Una notte amara nel novembre 1930, un esausto cacciatore di pellicce canadese di nome Joe Labelle cercò rifugio dal freddo e si imbatté inavvertitamente in uno dei misteri più notevoli della storia. Il villaggio inuit un tempo industrioso sulle rive del lago Anjikuni che Labelle aveva visto durante i suoi viaggi era svanito senza lasciare traccia.

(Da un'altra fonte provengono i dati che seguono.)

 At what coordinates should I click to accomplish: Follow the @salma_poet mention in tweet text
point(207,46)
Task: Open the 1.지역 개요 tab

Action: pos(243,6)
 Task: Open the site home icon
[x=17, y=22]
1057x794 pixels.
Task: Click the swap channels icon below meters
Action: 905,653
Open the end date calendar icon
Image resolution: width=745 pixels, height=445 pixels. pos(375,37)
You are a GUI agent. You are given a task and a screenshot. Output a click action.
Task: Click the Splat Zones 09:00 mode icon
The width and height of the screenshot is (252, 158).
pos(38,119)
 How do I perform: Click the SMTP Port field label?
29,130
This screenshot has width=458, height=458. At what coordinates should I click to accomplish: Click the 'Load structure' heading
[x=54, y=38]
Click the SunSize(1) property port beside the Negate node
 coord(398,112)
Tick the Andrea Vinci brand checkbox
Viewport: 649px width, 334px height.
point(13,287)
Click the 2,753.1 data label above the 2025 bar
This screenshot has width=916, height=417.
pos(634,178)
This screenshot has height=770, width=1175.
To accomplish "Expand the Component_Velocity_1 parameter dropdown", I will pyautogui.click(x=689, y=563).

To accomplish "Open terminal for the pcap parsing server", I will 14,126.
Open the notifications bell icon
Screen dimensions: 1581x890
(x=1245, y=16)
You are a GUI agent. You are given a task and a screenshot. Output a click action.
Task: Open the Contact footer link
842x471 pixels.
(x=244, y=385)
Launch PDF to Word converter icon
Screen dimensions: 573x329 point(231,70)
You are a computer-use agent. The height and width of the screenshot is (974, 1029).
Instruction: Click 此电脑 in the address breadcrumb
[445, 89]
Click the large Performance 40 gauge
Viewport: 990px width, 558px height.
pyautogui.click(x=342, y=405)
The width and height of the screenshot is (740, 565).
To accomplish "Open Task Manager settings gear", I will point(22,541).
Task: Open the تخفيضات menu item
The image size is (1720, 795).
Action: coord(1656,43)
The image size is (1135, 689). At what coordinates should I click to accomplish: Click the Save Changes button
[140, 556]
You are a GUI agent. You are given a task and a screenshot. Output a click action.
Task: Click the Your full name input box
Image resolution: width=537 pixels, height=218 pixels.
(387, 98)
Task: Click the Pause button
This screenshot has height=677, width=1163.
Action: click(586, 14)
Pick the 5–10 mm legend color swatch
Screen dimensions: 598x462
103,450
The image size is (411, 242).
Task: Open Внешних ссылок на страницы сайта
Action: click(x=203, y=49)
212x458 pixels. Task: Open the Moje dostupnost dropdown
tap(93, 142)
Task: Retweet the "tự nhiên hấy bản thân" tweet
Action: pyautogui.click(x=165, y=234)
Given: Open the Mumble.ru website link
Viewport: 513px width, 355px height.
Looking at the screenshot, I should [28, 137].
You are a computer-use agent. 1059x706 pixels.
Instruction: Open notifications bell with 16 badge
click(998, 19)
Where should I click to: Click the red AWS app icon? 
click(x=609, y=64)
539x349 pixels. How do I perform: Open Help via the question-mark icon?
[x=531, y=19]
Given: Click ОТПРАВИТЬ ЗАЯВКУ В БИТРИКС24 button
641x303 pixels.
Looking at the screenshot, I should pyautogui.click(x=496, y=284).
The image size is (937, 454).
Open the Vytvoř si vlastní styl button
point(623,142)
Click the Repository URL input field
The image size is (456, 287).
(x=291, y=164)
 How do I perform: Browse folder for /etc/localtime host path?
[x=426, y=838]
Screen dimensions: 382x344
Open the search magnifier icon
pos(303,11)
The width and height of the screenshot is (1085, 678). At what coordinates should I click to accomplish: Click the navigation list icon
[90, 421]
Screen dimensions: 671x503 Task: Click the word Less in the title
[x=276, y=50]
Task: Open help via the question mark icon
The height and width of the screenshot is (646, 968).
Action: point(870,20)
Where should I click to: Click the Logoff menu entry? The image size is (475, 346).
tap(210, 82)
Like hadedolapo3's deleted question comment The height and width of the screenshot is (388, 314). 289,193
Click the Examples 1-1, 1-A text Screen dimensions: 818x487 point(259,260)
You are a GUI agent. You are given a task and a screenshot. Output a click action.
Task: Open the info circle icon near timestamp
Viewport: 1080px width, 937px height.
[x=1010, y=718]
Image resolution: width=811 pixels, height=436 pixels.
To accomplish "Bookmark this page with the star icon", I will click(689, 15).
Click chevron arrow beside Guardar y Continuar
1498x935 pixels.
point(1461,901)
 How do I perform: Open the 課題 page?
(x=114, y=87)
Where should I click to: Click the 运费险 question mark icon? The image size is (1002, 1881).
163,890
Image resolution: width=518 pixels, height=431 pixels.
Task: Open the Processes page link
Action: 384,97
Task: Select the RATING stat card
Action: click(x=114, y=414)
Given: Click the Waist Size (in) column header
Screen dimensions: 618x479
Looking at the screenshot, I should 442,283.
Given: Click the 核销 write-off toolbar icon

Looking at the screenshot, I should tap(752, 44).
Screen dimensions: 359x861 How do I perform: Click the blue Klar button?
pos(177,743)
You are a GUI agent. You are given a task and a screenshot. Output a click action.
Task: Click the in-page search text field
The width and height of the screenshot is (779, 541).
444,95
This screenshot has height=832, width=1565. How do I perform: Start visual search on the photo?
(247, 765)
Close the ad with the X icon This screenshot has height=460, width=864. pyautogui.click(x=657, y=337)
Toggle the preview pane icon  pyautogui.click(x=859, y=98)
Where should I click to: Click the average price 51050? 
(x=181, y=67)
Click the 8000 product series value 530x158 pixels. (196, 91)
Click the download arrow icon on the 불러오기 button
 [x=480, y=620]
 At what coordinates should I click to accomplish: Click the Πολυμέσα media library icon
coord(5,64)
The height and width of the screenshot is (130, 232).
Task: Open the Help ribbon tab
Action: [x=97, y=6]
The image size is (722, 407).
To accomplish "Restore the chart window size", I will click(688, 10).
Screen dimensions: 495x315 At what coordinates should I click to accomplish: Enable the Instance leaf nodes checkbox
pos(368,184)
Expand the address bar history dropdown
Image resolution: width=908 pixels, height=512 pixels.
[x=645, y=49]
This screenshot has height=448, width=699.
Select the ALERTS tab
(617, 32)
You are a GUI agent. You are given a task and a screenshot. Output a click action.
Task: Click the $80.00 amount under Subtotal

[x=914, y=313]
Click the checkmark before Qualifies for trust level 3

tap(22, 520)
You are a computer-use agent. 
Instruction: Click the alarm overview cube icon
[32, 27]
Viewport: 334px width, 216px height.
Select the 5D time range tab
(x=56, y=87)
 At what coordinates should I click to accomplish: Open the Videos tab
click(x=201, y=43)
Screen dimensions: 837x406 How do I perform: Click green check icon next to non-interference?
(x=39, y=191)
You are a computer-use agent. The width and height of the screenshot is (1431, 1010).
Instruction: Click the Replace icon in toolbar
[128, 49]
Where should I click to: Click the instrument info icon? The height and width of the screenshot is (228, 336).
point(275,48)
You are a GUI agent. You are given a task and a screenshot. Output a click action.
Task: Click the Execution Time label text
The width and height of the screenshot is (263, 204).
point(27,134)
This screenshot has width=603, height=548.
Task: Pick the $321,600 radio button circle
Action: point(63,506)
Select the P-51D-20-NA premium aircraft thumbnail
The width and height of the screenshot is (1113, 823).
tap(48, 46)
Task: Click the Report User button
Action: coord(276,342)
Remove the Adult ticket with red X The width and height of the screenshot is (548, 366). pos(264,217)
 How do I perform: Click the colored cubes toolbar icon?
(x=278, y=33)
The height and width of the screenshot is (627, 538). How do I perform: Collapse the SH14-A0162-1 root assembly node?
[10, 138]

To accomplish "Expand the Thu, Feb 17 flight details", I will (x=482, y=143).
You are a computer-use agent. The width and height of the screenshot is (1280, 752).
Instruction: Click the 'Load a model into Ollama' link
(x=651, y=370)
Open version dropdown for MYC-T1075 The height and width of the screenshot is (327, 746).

Arrancando nella neve fresca, Labelle si avvicinò cautamente al villaggio silenzioso in cerca di riparo. Ancora fumanti, strisce grigie emanavano da una pentola carbonizzata di stufato e si intrecciavano stranamente nel cielo notturno. Chiaramente, rifletté Labelle, doveva esserci qualcuno in giro.
Cercando ulteriormente, Labelle controllò le capanne e trovò vestiti e cibo (due cose che di certo non ti lasceresti dietro se abbandonassi un villaggio), entrambi in quantità sufficienti per resistere agli Inuit durante l'inverno. Eppure, Labelle non ha incontrato una sola anima o un cane da slitta; e per di più, nessuna impronta giaceva sulla neve.


Terrorizzato, Labelle attraversò i terreni sotto zero e si diresse all'ufficio telegrafico più vicino dove, gravemente congelato, inviò un messaggio alla polizia canadese a cavallo per chiedere aiuto.
All'arrivo, hanno perquisito a fondo il villaggio e hanno fatto una scoperta orribile. Nel cimitero del villaggio, ogni tomba era stata portata alla luce e giaceva vuota. Un intero branco di cani da slitta, che erano morti di fame, è stato trovato anche appena oltre il villaggio, sepolti sotto 12 piedi di neve.

Per aggiungere al mistero, i Mounties hanno riferito di aver visto una luce blu quella notte, troppo artificiale per essere l'aurora boreale, pulsare all'orizzonte prima di svanire nell'oscurità.
Nonostante le numerose indagini, i 2.000 Inuit non furono mai più visti e la storia della tribù degli Anjikuni scomparsa verrà tramandata di generazione in generazione.